A force de vouloir faire attention à tout et tout le monde, rendant notre monde parfaitement chiant, nous avons fini par en oublier que l'humour peut être un formidable outil. Une arme puissante, une belle manière de créer des ponts plutôt que de diviser.
Revenons aux Jeux paralympiques, qui démarrent ce mercredi. Les athlètes, qu'ils soient aveugles, amputés d'un bras, d'une jambe, nés avec une malformation, déficients mentaux et j'en passe et des meilleures, ne sont pas en sucre. Il n'est pas nécessaire de les surprotéger, de les entourer de papier-bulles, de les enfermer dans un monde aseptisé, afin que rien ne puisse pénétrer, et surtout pas un peu d'humour.
Au contraire. Rions avec les personnes en situation de handicap! Alors oui, d'accord, certains risquent de mal prendre une blague. Comme tout le monde. N'oublions par qu'il y a des cons, des susceptibles, ou juste des gens mal lunés, partout. Mais mettons de côté celles et ceux qui sont imperméables à l'humour.
En fait, tout est dans l'intention. La vanne, oui, celle que vous vous retenez de lâcher, a-t-elle pour but de blesser, de nuire, de faire mal? Oui? Alors dans ce cas, effectivement, vous feriez mieux de vous la boucler, quand bien même votre blague est peut-être drôle dans la bouche de quelqu'un qui n'est pas - on y revient - mal intentionné. Mais si l'objectif de votre blague est de faire rire, de rire avec la personne, plutôt que de rire de cette personne, pourquoi vous retiendrez-vous?

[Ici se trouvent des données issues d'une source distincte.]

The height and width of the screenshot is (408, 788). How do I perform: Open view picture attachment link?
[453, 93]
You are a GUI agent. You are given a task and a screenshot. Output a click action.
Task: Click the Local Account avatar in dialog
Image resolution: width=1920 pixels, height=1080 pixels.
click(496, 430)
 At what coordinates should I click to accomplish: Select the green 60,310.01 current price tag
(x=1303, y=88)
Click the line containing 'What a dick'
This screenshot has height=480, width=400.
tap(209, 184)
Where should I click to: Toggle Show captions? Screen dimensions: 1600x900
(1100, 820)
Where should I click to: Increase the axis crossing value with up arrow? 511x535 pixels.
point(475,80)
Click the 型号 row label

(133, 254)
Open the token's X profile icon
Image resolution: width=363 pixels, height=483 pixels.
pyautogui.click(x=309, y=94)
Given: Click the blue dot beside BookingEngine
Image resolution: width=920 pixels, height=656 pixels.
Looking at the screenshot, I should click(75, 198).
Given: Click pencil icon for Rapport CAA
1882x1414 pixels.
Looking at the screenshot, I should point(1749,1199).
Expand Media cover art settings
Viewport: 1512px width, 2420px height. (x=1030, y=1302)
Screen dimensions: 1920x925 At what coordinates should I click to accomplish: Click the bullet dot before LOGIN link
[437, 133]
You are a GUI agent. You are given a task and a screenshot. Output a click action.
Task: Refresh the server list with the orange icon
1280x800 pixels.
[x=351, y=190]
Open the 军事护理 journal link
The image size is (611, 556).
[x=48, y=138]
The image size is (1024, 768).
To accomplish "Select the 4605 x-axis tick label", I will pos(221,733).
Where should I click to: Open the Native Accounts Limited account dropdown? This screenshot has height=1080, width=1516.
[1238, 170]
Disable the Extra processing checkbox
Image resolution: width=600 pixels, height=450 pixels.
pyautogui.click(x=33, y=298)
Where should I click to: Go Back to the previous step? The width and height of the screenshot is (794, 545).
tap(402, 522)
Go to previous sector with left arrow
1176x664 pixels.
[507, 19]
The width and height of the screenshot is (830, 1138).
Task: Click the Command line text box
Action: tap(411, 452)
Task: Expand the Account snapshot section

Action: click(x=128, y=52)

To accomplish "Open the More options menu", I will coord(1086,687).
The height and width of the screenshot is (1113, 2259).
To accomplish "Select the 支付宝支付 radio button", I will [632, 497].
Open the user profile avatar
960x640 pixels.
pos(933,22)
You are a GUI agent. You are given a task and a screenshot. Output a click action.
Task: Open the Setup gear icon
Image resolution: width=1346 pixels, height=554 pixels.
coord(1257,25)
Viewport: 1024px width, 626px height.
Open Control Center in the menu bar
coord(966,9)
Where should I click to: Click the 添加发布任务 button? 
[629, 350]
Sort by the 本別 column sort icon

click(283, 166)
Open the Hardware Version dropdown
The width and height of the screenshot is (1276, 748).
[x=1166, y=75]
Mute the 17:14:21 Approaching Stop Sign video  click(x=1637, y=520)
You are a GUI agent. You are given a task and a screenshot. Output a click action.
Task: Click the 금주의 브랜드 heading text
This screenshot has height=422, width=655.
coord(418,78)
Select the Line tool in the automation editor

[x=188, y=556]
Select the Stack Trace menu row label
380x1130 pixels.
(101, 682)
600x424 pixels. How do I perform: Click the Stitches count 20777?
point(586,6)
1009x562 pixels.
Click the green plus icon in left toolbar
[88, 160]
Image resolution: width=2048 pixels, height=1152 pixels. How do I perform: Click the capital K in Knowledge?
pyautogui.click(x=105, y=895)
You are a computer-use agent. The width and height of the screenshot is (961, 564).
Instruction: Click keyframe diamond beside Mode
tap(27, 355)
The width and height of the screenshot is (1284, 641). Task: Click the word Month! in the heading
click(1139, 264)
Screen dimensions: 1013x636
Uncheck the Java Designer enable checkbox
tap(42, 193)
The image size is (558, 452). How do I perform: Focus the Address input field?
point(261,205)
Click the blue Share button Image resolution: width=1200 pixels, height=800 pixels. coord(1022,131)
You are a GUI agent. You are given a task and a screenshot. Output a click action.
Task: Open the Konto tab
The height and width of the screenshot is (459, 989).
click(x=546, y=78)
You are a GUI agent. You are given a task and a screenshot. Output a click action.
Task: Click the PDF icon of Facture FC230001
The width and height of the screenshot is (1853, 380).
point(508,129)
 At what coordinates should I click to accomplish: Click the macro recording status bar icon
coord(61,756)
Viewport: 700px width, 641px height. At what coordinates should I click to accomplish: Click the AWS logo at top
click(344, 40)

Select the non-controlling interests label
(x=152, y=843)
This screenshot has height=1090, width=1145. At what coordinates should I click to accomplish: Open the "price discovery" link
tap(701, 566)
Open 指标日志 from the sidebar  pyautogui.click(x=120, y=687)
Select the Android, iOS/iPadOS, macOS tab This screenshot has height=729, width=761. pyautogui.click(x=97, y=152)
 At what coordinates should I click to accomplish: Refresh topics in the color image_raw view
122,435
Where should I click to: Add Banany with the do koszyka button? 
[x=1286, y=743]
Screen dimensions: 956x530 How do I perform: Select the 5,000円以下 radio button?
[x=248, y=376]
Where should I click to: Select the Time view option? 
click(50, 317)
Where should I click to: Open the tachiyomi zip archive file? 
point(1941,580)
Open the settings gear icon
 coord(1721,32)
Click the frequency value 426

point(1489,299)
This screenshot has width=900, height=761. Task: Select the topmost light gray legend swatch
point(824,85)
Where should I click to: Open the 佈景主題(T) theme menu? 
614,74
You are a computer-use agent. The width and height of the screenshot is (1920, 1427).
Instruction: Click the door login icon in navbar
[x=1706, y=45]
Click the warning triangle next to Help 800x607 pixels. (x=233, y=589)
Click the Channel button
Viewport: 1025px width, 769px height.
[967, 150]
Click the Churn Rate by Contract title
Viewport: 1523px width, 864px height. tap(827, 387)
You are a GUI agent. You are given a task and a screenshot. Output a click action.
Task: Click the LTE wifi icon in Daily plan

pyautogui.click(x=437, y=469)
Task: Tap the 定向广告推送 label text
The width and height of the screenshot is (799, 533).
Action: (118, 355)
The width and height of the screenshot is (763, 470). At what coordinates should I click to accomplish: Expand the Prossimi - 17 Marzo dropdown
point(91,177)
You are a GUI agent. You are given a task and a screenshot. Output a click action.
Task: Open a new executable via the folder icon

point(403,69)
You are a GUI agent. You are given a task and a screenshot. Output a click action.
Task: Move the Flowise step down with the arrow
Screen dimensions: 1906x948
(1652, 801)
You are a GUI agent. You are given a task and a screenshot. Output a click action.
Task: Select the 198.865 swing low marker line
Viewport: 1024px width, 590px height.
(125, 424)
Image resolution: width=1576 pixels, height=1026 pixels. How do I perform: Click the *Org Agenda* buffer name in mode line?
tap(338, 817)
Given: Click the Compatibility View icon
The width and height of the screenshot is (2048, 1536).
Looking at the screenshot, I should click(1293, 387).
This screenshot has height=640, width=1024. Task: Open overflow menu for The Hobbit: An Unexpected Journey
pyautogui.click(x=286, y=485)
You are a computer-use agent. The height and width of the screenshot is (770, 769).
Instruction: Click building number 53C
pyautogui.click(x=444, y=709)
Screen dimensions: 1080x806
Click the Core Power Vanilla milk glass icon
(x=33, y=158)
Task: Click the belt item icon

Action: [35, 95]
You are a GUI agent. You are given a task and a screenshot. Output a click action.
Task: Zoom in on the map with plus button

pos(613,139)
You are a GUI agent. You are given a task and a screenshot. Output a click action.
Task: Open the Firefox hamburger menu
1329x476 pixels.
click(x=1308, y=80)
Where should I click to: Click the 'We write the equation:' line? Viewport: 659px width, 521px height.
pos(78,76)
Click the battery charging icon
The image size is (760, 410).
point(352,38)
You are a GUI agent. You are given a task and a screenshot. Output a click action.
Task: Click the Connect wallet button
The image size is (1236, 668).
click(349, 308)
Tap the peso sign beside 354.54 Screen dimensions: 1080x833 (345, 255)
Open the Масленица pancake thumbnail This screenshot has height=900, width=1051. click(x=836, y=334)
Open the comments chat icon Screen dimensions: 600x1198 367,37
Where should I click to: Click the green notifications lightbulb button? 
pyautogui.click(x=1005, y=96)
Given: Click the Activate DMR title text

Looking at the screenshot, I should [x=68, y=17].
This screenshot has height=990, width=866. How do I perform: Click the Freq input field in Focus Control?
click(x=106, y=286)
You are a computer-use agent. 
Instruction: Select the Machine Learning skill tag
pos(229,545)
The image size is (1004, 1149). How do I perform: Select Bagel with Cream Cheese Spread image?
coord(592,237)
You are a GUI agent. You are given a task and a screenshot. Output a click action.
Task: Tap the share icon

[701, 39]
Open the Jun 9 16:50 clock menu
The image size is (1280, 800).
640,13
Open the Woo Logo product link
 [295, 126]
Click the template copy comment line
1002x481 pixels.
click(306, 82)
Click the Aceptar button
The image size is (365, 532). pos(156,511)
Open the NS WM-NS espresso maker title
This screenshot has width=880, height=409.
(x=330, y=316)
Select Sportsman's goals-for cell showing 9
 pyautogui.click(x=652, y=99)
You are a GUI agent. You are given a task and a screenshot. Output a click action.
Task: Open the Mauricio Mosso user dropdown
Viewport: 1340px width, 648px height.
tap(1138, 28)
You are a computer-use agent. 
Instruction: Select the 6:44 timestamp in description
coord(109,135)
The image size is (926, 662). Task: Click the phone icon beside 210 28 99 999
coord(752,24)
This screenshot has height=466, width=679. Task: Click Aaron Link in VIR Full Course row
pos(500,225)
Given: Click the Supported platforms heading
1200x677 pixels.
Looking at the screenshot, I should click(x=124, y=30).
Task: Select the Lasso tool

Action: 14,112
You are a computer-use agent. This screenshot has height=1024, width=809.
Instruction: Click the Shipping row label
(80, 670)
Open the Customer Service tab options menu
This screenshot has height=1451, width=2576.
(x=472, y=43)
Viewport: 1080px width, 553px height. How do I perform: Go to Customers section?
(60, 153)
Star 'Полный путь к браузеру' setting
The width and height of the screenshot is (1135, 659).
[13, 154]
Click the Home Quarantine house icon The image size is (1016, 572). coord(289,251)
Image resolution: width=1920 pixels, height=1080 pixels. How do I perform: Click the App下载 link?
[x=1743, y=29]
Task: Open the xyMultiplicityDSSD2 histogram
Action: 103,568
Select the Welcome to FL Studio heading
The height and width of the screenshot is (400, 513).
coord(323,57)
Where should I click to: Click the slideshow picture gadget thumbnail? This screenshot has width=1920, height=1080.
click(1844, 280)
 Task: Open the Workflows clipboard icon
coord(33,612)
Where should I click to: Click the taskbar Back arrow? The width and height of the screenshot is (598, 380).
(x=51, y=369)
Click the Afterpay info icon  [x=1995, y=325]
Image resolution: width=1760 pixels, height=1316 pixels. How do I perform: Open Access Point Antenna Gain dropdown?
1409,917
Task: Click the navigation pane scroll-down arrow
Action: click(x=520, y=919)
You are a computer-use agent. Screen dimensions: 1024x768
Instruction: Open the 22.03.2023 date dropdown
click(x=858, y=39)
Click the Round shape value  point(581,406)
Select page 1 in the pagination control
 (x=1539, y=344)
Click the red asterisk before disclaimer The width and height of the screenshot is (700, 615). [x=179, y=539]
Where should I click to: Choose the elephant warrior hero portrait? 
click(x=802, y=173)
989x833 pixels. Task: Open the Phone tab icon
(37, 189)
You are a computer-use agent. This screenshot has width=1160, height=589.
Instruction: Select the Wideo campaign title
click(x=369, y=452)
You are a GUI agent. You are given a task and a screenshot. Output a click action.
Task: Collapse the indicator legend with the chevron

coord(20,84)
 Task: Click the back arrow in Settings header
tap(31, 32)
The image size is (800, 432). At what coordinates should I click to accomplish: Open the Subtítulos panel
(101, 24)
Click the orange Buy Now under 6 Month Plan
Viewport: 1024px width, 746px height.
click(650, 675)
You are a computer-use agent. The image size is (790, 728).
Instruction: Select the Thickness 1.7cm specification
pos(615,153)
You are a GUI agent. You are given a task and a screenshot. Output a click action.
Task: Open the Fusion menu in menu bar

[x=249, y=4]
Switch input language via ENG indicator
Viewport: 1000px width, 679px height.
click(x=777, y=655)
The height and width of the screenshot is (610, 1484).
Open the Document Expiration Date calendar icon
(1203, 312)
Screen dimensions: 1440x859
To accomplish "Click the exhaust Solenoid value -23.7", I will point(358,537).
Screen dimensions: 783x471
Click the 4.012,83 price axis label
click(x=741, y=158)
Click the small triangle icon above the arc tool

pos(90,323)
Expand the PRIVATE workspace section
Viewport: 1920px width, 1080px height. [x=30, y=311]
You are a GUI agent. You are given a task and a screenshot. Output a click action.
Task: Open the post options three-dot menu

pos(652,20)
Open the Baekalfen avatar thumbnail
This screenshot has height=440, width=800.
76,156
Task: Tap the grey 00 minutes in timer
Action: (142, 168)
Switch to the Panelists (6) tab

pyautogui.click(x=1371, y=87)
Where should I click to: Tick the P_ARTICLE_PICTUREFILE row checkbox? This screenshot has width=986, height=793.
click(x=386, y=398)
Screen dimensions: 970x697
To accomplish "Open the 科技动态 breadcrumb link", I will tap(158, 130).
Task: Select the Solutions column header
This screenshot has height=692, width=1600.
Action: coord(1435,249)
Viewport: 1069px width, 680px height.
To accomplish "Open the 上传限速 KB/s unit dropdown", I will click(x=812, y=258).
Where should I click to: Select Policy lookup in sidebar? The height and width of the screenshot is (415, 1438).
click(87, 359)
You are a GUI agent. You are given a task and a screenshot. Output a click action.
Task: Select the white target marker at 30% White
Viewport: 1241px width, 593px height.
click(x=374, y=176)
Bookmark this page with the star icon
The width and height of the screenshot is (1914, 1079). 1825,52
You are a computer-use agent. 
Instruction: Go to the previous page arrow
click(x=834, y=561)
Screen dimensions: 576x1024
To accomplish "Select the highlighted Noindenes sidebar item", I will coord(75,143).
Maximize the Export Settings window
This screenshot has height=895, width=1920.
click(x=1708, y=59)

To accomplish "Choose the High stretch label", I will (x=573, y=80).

Vous hésitez? En vrai, je comprends. Mon grand-oncle, qui n'est pas le couteau le plus aiguisé du tiroir, vous dirait «gnagnagna, on peut plus rien dire». Mais regardez le film de l'humoriste français Artus, Un p'tit truc en plus, sorti début mai au cinéma.
Il y a une dizaine de jours, le long-métrage, dans lequel les personnages en situation de handicap sont joués par des personnes réellement en situation de handicap, est devenu le plus gros succès du cinéma français depuis dix ans. Comment l'expliquer? Il y a sans doute de nombreuses raisons, mais citons celle-ci: parce que le film n'est pas là pour se moquer. Valides et personnes en situation de handicap y rient ensemble. Sur ses réseaux sociaux, l'humoriste n'hésite pas à démontrer que rire avec ses camarades fait du bien à tout le monde.
Au cinéma comme aux Paralympiques, pourquoi donc ne mettrait-on pas tout le monde sur un pied d'égalité, sous prétexte que certains n'en ont pas, de pied? Avoir un handicap rend-il humoristiquement plus fragile?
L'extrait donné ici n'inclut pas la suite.